Q6. Make the following scatterplot:
- Each point corresponds to one predictor in the data
- The x-value is the coefficient of that predictor under OLS regression
- The y-value is the correlation coefficient of that predictor with the target
Q7. Based on the above plot, what can you say about the interpretation of the regression coefficients? Does the sign of the coefficient implying the relationship of that variable and the target? What are some potential issues interpreting the magnitude?

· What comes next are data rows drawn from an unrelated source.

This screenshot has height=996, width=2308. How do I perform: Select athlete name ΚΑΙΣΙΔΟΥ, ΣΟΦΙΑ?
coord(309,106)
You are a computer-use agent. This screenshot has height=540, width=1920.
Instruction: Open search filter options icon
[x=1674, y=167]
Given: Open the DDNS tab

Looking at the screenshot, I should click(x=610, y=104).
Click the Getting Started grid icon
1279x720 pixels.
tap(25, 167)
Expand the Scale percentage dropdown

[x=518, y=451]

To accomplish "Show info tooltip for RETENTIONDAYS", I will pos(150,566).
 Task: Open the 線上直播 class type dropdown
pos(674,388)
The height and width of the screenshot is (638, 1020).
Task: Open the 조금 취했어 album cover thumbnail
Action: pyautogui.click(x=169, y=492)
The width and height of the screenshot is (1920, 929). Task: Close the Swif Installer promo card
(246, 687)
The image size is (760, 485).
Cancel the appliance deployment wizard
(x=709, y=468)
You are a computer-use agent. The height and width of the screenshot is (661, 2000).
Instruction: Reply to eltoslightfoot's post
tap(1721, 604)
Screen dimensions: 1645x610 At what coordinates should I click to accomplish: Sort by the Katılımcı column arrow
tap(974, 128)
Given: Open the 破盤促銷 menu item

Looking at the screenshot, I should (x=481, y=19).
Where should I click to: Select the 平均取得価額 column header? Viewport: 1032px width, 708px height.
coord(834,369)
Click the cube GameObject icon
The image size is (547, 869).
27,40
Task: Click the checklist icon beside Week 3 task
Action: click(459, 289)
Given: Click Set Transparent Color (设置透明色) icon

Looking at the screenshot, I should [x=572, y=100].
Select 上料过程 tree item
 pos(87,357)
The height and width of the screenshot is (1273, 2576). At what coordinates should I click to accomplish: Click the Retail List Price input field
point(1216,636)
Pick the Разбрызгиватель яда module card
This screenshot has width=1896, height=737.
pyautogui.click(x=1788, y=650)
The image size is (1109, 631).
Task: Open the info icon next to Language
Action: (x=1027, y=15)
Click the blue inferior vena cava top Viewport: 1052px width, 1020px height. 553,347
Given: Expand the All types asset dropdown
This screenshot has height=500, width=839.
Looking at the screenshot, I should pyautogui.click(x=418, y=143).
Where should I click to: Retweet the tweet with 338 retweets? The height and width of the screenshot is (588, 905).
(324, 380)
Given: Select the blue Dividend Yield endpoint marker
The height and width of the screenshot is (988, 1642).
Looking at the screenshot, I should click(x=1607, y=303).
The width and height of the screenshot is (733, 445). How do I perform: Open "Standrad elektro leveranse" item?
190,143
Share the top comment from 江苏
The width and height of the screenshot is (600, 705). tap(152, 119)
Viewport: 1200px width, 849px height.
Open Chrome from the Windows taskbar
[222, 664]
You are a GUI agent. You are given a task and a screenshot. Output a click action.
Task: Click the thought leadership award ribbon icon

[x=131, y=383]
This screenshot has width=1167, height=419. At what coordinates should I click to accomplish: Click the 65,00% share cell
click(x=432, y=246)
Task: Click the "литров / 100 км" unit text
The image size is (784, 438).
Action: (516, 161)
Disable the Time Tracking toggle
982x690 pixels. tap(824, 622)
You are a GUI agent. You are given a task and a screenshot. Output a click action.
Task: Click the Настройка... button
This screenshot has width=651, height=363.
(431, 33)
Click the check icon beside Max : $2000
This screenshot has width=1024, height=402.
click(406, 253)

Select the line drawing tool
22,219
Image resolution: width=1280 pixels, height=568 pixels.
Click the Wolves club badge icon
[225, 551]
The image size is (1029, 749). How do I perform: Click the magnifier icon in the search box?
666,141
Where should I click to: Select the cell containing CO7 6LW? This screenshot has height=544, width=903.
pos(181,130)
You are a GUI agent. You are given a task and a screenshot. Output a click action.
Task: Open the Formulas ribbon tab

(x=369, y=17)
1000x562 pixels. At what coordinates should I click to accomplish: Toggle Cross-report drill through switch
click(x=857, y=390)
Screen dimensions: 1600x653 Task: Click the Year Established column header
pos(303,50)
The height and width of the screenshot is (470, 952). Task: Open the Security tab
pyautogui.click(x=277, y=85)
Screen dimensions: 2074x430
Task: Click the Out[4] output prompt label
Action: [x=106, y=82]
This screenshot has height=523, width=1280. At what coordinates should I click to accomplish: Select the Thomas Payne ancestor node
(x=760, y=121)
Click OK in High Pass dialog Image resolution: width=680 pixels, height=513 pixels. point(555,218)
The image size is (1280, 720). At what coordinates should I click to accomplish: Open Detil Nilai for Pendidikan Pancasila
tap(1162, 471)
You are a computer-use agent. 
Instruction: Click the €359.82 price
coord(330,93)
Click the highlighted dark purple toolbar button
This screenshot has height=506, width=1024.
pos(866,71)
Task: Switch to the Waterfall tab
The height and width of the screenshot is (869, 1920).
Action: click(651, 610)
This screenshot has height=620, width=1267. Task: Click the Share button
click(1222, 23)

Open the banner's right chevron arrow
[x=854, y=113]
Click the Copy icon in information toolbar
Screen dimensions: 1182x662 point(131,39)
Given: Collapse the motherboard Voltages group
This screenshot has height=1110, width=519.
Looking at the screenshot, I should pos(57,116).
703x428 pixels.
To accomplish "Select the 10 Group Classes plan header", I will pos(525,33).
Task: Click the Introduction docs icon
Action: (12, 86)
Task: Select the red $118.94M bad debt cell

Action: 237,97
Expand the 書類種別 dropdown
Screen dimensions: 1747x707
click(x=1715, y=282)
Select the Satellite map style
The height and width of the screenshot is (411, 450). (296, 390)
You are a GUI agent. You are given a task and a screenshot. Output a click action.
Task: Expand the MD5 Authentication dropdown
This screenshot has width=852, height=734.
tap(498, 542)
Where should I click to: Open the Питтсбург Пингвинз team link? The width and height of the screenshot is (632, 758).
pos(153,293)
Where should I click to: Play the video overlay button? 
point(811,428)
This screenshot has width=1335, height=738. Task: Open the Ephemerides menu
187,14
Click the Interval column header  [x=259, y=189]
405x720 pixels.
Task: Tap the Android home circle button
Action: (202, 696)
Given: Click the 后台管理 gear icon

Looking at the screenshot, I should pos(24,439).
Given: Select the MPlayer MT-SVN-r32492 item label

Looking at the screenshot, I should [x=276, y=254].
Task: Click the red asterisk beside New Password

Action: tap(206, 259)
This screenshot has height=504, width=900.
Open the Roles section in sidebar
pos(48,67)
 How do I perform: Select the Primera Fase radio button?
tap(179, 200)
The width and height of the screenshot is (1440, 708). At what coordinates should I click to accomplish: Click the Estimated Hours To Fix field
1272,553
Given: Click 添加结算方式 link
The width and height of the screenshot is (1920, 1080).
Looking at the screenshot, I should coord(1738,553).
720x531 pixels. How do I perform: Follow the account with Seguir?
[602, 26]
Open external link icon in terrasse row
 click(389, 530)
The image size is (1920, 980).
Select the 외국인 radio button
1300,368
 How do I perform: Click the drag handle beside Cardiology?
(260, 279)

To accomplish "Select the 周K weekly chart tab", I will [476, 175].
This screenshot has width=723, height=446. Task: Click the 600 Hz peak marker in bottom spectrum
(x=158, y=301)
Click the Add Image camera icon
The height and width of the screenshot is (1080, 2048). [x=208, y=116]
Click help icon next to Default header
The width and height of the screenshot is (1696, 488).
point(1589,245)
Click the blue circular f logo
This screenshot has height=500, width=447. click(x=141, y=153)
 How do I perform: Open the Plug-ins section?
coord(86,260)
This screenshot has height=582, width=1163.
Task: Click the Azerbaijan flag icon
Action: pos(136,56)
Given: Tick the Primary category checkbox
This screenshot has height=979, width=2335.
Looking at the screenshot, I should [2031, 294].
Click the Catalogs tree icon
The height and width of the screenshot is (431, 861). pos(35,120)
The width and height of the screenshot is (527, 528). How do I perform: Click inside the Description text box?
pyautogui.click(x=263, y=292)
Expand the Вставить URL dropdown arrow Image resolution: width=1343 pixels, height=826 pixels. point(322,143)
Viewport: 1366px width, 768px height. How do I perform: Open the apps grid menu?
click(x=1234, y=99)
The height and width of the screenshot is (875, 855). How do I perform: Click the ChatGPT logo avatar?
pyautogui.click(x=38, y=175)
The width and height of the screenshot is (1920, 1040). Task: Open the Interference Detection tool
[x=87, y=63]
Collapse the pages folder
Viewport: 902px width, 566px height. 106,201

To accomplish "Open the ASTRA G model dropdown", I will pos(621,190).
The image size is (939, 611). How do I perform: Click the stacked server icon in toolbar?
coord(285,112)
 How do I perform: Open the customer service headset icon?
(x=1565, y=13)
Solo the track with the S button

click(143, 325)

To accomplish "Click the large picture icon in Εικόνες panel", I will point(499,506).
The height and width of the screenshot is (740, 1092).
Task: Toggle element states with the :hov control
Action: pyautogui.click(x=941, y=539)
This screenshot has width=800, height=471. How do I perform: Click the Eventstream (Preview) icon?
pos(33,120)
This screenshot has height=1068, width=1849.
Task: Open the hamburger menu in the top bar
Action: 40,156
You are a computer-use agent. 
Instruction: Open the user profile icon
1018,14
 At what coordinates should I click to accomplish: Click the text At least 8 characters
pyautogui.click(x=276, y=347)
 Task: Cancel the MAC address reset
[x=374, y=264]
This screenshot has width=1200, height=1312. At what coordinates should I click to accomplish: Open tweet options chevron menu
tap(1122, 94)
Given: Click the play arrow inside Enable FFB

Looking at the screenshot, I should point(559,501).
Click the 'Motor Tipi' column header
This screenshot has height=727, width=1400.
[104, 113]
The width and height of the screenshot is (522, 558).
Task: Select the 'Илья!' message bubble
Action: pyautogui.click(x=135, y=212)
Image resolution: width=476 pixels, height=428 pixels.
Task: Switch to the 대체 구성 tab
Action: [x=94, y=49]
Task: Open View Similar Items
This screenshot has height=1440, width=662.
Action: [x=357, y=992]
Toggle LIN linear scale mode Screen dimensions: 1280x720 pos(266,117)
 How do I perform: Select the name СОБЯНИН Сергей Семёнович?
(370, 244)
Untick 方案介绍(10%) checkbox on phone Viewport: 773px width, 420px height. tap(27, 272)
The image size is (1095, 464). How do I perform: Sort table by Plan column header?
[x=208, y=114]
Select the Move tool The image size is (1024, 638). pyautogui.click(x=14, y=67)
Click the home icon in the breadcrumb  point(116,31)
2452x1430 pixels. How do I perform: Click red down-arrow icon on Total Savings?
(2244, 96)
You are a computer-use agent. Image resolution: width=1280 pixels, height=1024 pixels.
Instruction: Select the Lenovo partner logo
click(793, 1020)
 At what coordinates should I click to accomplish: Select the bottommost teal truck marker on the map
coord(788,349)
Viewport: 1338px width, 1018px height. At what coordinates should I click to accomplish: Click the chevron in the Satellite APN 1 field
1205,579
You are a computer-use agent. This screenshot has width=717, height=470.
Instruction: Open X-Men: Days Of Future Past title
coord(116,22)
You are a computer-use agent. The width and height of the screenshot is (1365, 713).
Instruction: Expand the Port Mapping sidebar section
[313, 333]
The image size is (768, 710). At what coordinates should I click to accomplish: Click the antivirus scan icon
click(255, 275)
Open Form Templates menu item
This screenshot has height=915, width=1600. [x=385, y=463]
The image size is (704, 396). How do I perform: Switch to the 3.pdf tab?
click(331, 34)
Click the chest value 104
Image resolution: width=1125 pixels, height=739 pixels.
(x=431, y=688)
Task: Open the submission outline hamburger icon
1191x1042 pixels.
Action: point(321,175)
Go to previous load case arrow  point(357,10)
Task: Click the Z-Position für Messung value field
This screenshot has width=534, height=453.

# initialize with coefficient vector to keep the row names
corrs <- array(0.0,length(coef(fit.linreg, s=0)[-1]))
cnt <- 0
for (feat in rownames(coef(fit.linreg, s=0))[-1]) {
cnt <- cnt + 1
corrs[cnt] <- cor(as.matrix(df.train$ViolentCrimesPerPop), df.train[,feat])[1]
}
plot(coef(fit.linreg, s=0)[-1], corrs, main="Regression coefficients versus correlation coefficients",
xlab="Linear regression coefficients", ylab="Correlation coefficients", pch=19)
We should be very careful in interpreting regression coefficients directly. While a predictor \(x_i\) may be postively (negatively) correlated with the target, \(\beta_i\) may be negative (positive) in the presence of other predictors, which are correlated with \(x_i\). Similarly, a small \(\beta_i\) does not mean that \(x_i\) is uninformative, but it may be that other variables have ‘captured’ the information, and left \(x_i\) with nothing left to contribute.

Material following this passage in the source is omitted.